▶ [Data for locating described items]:

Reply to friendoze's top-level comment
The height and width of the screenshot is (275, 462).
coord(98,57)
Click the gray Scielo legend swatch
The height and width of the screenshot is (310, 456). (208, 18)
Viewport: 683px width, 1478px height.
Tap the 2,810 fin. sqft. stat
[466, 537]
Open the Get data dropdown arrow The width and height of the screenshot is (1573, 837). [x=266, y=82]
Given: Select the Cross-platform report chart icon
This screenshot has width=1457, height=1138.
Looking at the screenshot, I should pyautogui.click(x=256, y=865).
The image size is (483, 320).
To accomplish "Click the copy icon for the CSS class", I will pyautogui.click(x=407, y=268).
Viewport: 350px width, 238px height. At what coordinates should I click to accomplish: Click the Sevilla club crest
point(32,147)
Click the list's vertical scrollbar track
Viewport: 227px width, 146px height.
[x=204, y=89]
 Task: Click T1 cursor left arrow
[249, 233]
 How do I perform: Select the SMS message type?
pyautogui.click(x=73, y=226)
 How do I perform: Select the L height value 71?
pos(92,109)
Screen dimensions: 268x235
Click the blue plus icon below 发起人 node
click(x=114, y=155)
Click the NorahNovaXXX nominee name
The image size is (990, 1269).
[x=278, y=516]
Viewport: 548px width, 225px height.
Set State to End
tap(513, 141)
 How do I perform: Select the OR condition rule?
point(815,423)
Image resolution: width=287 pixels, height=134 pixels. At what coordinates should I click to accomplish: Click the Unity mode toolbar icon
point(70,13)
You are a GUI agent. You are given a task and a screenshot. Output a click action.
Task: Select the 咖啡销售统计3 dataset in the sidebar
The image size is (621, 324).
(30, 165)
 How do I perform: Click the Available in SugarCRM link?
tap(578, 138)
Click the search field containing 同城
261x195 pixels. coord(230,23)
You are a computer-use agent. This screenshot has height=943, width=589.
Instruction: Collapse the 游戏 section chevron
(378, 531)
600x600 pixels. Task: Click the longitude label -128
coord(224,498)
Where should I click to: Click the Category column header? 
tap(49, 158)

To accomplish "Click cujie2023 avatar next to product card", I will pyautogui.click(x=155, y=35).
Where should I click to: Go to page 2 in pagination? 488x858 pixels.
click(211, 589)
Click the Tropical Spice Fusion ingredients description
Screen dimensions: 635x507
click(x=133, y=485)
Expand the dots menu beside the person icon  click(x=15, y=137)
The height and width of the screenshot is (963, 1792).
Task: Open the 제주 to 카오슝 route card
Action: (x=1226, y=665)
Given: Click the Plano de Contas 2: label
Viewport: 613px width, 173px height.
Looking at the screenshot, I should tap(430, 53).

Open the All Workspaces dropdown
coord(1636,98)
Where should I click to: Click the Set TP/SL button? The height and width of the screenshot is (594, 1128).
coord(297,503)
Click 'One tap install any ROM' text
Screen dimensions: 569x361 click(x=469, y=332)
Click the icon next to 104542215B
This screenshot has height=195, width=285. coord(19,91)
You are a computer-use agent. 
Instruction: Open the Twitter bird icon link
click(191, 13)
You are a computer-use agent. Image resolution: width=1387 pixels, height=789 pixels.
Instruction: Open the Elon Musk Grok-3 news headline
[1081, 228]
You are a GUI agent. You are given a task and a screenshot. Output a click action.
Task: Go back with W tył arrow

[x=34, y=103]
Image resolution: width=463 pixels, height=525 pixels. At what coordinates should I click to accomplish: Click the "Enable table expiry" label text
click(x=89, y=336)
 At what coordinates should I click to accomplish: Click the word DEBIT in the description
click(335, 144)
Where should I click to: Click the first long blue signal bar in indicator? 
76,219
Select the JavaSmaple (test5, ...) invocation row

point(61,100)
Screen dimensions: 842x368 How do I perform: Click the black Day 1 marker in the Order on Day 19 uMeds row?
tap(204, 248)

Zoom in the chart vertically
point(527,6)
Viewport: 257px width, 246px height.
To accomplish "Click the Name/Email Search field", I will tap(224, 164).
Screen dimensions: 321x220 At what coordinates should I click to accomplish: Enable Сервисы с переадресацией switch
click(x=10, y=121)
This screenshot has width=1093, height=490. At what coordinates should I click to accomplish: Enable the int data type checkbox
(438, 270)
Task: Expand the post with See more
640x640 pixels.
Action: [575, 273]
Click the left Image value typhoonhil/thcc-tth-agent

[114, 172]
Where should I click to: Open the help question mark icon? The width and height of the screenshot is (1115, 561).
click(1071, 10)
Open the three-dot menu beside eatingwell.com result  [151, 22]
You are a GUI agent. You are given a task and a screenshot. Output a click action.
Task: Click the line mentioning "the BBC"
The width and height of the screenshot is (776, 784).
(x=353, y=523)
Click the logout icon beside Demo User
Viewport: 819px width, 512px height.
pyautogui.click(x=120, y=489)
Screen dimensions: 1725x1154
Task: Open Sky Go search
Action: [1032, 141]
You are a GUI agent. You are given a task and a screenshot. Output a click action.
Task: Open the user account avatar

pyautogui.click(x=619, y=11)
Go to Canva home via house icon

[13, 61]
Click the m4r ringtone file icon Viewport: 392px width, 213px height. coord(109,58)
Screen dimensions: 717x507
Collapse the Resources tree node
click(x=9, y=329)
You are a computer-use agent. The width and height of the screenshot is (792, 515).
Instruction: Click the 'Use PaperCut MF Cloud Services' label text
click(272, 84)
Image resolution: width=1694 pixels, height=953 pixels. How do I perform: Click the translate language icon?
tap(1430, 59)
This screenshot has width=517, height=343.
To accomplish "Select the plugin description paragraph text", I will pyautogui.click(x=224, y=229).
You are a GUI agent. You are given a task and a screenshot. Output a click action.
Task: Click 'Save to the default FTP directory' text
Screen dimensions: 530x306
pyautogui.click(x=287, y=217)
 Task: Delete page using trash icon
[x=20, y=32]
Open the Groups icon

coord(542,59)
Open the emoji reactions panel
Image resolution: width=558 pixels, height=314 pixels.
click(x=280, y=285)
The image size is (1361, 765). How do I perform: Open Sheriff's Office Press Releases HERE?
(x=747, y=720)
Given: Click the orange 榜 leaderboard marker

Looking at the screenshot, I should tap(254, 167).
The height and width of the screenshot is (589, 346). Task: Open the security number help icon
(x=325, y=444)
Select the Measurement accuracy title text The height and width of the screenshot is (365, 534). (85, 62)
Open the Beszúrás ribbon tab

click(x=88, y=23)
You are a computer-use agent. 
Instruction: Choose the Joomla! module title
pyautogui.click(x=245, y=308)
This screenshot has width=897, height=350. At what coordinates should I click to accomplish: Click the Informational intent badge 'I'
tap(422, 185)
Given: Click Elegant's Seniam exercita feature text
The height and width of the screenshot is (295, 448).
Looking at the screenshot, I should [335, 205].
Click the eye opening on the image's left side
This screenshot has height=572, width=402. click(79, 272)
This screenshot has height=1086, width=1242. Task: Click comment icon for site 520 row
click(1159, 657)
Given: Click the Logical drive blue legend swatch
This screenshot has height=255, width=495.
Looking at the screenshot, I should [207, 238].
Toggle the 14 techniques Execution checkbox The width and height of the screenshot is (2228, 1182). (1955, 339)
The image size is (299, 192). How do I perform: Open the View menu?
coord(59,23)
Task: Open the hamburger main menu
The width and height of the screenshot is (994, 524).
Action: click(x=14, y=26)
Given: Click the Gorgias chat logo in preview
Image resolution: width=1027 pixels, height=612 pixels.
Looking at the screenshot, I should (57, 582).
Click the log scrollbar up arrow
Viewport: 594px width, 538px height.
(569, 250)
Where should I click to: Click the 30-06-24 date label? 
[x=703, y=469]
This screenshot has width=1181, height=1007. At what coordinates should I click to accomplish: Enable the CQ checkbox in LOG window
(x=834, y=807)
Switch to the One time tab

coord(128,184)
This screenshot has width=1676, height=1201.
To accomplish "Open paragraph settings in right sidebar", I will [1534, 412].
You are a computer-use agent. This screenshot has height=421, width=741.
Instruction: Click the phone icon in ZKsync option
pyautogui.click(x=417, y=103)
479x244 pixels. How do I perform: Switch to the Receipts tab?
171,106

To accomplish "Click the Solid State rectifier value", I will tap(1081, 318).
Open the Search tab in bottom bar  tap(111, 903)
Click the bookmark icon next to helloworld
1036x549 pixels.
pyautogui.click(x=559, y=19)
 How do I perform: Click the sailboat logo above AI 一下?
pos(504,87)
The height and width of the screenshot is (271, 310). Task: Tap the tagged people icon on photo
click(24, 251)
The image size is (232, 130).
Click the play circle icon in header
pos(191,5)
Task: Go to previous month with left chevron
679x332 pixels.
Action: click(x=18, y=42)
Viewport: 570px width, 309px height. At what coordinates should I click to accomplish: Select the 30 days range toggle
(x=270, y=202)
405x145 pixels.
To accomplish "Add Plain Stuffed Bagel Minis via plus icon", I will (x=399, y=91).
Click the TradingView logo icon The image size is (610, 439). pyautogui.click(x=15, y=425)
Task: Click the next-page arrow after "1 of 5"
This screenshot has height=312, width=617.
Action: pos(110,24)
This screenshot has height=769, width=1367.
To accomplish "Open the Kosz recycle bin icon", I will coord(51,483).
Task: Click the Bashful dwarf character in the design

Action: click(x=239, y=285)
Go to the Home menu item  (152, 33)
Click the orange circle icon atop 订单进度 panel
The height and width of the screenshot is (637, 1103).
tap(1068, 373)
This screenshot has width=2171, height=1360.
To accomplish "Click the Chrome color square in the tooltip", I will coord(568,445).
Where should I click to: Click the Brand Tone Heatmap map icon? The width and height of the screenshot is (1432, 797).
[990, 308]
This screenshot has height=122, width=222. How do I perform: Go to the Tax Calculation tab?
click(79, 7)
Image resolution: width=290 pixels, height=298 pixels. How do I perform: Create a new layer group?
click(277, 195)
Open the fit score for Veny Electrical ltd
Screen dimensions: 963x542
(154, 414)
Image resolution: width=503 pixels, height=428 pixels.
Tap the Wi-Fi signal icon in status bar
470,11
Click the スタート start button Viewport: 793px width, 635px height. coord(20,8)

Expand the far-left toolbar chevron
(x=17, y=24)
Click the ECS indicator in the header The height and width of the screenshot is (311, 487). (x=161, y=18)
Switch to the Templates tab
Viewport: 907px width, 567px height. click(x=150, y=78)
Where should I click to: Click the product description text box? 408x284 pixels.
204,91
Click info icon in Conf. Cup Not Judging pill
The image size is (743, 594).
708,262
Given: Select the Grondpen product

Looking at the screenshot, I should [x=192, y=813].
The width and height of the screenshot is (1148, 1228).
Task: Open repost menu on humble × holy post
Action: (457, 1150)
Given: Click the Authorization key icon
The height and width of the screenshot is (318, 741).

▶ [Short exercise]:
Quote the part of the data above that begins with the line containing "Where should I click to: Click the product" and ends with the line containing "Action: (457, 1150)", including both of those lines, and reproduce nothing else.

▶ [Output of the task]:
Where should I click to: Click the product description text box? 408x284 pixels.
204,91
Click info icon in Conf. Cup Not Judging pill
The image size is (743, 594).
708,262
Given: Select the Grondpen product

Looking at the screenshot, I should [x=192, y=813].
The width and height of the screenshot is (1148, 1228).
Task: Open repost menu on humble × holy post
Action: (457, 1150)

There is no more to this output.